In the nineteenth century, norm-breaking states were not always treated as formal equals, and they risked the loss of their sovereignty. If we discover that a state has backed grievous assaults on us, should we in fact suspend the sovereignty of that state by force of arms—invasion, conquest, and the formation of a new regime? I think it is worth remembering that such a policy was effected as recently as 1945, and with considerable success. There is no obvious reason why it cannot be done again. There will be many bad consequences if we try and fail, and very probably some if we try and succeed, and not all these consequences can even be imagined before we start. But states are often taught by example.

This is not to imply that we have the power to make a political paradise of some pretty unpromising material. We do not; we ourselves are not a political paradise. If we end by setting up a new regime anywhere, it is not likely to be nearly as successful, or as long-lived, as the postwar regimes of Germany, Japan, and Italy have been. This will be sad for its citizens but will not necessarily make the exercise worthless. The purpose of destroying a rogue regime is not only reprisal but deterrence. This we may be able to achieve, for some reprisals succeed.

When the Confederate States of America vowed to enslave any black Union soldier taken prisoner, Abraham Lincoln ordered that if this occurred, captured Confederate soldiers would be set to work in chains. In the wake of this public vow, captured black soldiers were not systematically enslaved. Similarly, Adolf Hitler, not a man easily restrained from atrocity, was deterred from using poison gas against armed enemies by fear of reprisals. No one should pretend that reprisals work reliably; sometimes they set off an escalating spiral of atrocity. If we destroy a state, we will not, of course, deter suicidal zealots. But we may well deter some states that are considering sponsoring them.

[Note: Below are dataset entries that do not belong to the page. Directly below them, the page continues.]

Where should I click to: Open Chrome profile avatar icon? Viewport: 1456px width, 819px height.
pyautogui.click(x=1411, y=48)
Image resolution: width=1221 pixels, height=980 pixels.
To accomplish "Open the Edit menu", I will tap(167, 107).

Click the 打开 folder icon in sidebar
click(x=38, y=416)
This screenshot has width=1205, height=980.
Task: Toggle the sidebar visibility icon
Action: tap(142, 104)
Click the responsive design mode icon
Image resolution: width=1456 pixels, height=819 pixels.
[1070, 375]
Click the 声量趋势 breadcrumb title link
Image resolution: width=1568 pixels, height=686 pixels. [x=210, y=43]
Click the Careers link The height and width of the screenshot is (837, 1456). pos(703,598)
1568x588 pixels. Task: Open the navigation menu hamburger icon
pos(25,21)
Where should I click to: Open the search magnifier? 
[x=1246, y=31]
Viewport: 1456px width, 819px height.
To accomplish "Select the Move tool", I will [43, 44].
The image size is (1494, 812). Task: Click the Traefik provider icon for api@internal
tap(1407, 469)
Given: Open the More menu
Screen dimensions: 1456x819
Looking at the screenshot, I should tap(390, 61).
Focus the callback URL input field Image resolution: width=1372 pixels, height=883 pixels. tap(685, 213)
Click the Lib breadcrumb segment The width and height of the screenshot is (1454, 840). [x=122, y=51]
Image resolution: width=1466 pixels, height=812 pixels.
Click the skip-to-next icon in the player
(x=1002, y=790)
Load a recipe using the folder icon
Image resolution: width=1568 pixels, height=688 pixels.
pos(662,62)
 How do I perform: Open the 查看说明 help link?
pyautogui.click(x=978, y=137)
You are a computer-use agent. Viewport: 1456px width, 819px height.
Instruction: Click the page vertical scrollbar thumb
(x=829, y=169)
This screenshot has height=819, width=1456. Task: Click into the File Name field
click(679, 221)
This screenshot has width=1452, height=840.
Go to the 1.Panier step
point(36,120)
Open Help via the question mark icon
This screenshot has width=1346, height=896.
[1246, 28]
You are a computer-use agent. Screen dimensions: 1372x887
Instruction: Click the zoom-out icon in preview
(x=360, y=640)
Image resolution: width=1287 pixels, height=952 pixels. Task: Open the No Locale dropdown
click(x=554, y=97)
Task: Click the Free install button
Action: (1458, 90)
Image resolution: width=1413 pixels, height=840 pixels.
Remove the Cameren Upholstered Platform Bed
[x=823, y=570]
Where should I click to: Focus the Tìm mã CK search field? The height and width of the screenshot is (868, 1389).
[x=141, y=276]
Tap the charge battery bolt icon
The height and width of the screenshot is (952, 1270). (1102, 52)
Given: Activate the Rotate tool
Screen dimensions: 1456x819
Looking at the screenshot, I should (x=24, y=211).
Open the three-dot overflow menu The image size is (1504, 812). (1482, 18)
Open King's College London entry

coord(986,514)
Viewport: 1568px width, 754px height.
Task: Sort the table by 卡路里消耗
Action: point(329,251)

Whatever we do, we will surely be called imperialists. But we are called imperialists now, by which our enemies presumably mean impotent and risible imperialists. The existing rules of the international covenant say that we cannot, or at any rate must not, break a state; the numbers of our dead suggest that we may be willing to change the rules. The rules of the state system sometimes change after decisive wars. Perhaps that is the sort of war we should be thinking of refighting.

Another sort of war we might consider refighting is the one that breaks the enemy’s morale. Not all military defeats produce dedicated or resourceful would-be martyrs; some defeats make the defeated party lose all taste for a fight. So we might consider as additional models wars that did not produce quick, decisive victories but that in the long run changed international norms in ways that have so far proved permanent. The U.S. Navy’s campaign against the Barbary pirates spanned 14 years, and the Royal Navy’s campaign against the slave trade lasted longer. But piracy and slavery are nowadays pretty marginal evils, in both cases because although weaker states clung to them tenaciously and profited from them, the practices were systematically put down by force of arms. It may not be likely, but it is scarcely impossible, that the same may become true of state-sponsored terrorism.